(Dataset entries)
■ ■ ■ ■ ■
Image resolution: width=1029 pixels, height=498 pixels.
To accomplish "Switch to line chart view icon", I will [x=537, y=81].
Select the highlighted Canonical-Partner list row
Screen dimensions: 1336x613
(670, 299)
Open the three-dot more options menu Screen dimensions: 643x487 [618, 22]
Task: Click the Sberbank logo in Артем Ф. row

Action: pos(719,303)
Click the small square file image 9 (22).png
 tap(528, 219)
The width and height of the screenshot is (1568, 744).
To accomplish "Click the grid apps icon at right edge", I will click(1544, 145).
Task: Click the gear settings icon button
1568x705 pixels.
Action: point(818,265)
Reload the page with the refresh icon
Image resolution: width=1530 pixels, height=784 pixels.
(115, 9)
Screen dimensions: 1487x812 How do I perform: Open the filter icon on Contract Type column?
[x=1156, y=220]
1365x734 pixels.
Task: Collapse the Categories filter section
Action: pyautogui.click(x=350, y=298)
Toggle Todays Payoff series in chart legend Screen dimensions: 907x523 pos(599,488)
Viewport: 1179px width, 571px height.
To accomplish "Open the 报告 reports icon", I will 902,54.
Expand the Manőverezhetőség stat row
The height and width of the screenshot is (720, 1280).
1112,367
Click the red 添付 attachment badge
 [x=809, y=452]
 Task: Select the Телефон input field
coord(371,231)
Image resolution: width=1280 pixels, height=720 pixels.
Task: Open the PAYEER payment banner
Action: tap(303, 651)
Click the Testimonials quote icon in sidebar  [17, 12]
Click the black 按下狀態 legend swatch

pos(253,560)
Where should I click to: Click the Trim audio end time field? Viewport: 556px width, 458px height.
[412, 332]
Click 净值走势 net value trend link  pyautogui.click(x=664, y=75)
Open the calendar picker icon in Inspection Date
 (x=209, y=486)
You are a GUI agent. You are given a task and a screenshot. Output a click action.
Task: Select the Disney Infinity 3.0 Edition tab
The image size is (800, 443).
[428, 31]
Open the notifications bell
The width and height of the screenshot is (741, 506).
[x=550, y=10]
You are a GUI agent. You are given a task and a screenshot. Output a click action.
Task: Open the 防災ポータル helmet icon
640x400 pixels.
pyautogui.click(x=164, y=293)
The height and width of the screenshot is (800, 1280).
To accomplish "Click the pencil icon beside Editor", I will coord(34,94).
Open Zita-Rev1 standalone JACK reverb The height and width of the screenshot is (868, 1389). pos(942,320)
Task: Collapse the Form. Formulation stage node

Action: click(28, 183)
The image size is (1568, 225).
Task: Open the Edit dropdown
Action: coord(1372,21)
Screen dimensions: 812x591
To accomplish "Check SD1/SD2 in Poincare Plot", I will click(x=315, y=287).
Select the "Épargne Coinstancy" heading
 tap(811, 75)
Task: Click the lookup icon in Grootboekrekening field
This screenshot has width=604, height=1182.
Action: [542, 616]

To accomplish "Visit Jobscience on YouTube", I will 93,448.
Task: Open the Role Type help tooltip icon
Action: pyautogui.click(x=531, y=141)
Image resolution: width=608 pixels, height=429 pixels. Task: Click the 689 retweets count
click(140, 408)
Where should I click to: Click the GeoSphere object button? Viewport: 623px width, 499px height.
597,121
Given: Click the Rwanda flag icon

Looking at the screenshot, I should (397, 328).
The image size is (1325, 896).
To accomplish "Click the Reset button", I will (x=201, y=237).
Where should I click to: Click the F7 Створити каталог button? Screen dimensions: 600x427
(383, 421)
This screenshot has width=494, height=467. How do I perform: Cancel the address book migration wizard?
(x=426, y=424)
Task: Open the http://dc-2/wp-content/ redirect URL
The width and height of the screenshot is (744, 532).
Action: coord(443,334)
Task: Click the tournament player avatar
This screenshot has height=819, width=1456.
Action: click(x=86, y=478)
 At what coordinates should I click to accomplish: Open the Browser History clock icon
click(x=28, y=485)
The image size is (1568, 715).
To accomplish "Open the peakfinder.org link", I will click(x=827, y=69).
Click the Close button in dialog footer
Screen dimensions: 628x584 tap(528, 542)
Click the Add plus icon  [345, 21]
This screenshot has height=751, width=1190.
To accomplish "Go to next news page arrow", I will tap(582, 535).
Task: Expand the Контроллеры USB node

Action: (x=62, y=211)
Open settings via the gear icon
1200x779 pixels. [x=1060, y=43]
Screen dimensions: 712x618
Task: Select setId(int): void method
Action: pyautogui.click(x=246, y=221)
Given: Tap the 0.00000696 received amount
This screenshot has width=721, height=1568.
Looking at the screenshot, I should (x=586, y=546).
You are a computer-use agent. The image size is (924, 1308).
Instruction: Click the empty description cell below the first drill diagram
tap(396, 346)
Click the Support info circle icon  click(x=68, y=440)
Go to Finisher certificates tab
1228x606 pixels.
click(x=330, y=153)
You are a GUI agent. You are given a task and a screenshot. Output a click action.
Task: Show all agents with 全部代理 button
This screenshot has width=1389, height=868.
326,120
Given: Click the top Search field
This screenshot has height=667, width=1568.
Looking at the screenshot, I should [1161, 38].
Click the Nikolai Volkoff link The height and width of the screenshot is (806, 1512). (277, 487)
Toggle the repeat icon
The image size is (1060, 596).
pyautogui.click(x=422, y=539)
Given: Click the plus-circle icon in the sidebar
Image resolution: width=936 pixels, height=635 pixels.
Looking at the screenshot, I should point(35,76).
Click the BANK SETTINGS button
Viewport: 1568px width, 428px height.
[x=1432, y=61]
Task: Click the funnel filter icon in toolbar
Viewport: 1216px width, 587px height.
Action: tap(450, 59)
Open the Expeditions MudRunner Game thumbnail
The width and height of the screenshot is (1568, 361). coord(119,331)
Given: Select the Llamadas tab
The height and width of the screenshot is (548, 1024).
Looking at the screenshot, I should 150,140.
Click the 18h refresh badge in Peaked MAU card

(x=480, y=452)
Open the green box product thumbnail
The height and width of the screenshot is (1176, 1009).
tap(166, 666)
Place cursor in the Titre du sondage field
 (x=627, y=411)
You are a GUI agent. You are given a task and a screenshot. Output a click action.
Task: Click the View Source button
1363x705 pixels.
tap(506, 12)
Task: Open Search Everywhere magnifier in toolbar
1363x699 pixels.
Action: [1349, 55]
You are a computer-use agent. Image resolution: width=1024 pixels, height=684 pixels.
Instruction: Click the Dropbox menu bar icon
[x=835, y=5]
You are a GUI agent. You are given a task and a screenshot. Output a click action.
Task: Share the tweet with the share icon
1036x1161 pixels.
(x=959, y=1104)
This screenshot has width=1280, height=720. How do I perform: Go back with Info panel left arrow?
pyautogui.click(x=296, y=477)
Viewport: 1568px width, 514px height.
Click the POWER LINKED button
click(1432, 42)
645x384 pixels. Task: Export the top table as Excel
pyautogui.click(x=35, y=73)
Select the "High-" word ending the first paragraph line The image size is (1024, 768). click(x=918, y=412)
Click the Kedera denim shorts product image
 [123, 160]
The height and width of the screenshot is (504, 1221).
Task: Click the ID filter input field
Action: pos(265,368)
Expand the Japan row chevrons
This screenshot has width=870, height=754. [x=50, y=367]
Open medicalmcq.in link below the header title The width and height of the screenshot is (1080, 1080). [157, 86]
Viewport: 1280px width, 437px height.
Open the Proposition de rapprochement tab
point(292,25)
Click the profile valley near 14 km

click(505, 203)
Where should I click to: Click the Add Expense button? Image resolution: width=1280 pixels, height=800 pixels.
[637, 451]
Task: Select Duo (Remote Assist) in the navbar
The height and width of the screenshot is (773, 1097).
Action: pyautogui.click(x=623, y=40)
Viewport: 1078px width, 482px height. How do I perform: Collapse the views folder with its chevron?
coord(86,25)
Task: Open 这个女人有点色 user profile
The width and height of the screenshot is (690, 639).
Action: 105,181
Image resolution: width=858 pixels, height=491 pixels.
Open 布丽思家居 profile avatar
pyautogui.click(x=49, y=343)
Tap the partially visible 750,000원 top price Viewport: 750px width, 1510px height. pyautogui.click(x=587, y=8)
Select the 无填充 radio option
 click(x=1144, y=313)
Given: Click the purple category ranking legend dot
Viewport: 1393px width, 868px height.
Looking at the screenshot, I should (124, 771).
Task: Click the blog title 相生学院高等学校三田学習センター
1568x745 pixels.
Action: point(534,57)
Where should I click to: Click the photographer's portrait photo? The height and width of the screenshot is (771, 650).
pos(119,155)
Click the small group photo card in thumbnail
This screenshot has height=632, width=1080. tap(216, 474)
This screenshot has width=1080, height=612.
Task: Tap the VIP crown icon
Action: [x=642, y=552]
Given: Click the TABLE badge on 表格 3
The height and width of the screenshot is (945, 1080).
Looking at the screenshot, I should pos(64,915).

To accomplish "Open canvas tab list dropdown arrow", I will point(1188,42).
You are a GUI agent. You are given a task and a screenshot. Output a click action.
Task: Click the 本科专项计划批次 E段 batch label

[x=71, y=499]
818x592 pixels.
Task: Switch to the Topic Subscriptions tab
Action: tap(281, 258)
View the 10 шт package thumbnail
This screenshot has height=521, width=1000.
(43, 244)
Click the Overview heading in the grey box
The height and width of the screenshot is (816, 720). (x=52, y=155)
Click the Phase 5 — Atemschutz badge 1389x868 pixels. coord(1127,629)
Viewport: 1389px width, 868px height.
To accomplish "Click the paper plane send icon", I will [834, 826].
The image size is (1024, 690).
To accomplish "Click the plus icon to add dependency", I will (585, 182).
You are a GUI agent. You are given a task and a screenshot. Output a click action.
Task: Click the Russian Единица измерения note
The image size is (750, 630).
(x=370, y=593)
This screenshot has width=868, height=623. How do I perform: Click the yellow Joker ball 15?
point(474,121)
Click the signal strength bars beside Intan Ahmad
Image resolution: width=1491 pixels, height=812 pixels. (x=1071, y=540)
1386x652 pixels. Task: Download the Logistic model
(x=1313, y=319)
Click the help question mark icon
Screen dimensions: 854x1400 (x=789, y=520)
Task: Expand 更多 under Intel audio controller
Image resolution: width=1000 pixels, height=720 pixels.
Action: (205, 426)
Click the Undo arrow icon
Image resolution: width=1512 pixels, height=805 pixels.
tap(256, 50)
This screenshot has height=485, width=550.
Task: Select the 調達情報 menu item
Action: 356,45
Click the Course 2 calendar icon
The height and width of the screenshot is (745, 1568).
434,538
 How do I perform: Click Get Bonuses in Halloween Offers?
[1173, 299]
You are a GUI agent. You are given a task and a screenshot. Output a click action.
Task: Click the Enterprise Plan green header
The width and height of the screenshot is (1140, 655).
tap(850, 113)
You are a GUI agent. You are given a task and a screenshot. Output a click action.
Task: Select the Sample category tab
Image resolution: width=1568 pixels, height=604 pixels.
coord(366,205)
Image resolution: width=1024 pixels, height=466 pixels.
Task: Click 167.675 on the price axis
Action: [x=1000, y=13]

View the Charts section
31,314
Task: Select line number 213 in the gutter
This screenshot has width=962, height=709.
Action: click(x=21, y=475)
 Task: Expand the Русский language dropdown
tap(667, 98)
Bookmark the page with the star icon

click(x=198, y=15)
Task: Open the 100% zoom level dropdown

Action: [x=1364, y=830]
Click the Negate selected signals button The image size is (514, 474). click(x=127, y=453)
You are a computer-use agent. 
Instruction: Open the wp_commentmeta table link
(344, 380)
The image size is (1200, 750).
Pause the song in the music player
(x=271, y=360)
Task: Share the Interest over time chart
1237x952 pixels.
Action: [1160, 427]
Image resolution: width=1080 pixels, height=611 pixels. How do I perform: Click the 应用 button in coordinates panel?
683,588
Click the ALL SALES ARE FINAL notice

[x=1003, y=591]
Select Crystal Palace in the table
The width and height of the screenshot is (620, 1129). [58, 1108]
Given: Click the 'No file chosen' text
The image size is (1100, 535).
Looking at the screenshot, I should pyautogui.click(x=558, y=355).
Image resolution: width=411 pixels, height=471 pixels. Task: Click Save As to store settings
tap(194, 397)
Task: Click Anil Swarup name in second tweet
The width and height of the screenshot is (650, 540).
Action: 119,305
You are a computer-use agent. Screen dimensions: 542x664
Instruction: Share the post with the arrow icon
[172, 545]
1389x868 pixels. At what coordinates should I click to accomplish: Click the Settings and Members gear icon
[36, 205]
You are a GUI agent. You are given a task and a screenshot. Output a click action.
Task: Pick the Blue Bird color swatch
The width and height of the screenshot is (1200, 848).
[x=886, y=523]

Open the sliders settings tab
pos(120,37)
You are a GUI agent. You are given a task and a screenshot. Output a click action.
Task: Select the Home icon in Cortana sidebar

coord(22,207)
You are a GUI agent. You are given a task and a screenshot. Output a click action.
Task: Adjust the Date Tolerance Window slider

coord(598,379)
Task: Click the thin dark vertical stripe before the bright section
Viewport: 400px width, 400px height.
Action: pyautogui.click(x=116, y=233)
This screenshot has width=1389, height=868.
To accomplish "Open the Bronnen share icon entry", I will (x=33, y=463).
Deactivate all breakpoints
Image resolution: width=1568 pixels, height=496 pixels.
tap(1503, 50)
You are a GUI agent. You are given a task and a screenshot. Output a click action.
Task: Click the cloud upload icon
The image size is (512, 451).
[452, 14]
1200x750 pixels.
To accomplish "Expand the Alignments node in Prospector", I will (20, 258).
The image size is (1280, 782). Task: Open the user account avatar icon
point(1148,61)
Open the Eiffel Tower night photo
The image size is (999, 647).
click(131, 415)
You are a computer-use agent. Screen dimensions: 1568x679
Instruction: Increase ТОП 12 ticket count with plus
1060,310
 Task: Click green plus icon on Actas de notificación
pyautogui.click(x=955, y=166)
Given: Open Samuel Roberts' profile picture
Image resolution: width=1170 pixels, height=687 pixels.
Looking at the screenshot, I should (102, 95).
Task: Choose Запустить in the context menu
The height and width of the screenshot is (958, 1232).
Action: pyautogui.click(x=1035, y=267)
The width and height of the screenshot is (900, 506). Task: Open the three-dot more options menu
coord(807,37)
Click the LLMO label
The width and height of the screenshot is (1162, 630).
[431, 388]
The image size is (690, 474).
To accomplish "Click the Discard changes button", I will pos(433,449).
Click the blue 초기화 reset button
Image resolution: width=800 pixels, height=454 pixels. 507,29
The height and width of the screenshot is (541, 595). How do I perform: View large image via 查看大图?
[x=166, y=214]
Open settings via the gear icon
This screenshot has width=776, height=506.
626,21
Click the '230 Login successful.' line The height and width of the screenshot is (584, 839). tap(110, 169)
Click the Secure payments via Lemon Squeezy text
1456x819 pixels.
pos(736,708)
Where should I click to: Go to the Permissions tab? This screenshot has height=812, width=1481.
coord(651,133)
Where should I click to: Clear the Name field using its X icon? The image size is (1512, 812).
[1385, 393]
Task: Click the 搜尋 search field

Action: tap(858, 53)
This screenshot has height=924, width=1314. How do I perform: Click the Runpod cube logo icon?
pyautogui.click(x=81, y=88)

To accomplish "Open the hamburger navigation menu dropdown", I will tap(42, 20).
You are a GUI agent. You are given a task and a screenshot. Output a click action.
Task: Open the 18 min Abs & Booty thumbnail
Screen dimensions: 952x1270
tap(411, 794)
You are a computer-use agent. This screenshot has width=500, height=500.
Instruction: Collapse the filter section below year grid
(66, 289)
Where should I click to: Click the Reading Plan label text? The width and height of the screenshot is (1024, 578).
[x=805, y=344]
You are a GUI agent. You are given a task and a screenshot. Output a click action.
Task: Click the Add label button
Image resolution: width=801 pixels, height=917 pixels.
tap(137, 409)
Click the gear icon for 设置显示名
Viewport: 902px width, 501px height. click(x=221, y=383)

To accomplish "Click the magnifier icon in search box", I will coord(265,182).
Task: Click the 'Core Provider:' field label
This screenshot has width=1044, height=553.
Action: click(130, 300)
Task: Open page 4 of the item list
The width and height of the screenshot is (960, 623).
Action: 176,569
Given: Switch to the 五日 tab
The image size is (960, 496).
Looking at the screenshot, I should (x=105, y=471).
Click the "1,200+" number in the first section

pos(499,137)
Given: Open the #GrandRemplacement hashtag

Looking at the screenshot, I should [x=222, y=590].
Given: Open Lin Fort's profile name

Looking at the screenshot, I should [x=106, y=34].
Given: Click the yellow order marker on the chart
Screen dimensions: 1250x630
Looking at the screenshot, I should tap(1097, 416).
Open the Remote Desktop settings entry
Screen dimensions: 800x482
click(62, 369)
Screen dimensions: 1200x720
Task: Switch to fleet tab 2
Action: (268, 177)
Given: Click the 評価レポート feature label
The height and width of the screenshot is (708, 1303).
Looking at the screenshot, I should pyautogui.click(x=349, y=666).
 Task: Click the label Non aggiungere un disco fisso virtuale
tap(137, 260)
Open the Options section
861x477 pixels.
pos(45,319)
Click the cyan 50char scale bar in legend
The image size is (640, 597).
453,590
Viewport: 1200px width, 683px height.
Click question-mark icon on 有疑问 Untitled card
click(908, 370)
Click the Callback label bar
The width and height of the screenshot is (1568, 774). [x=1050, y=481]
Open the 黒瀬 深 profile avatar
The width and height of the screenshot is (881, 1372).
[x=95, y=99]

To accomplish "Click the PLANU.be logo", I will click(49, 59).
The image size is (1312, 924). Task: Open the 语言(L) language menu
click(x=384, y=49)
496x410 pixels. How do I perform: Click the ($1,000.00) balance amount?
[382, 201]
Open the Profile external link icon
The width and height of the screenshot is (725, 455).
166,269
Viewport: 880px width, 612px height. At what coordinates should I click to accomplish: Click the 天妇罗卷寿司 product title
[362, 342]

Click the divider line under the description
■ ■ ■ ■ ■
**Exercise brief:** Set down, unchanged, only those lines above that fall between the line with "Viewport: 1078px width, 482px" and the line with "Given: Click the purple", the two end lines included.

**Output of the task:**
Viewport: 1078px width, 482px height. How do I perform: Collapse the views folder with its chevron?
coord(86,25)
Task: Open 这个女人有点色 user profile
The width and height of the screenshot is (690, 639).
Action: 105,181
Image resolution: width=858 pixels, height=491 pixels.
Open 布丽思家居 profile avatar
pyautogui.click(x=49, y=343)
Tap the partially visible 750,000원 top price Viewport: 750px width, 1510px height. pyautogui.click(x=587, y=8)
Select the 无填充 radio option
 click(x=1144, y=313)
Given: Click the purple category ranking legend dot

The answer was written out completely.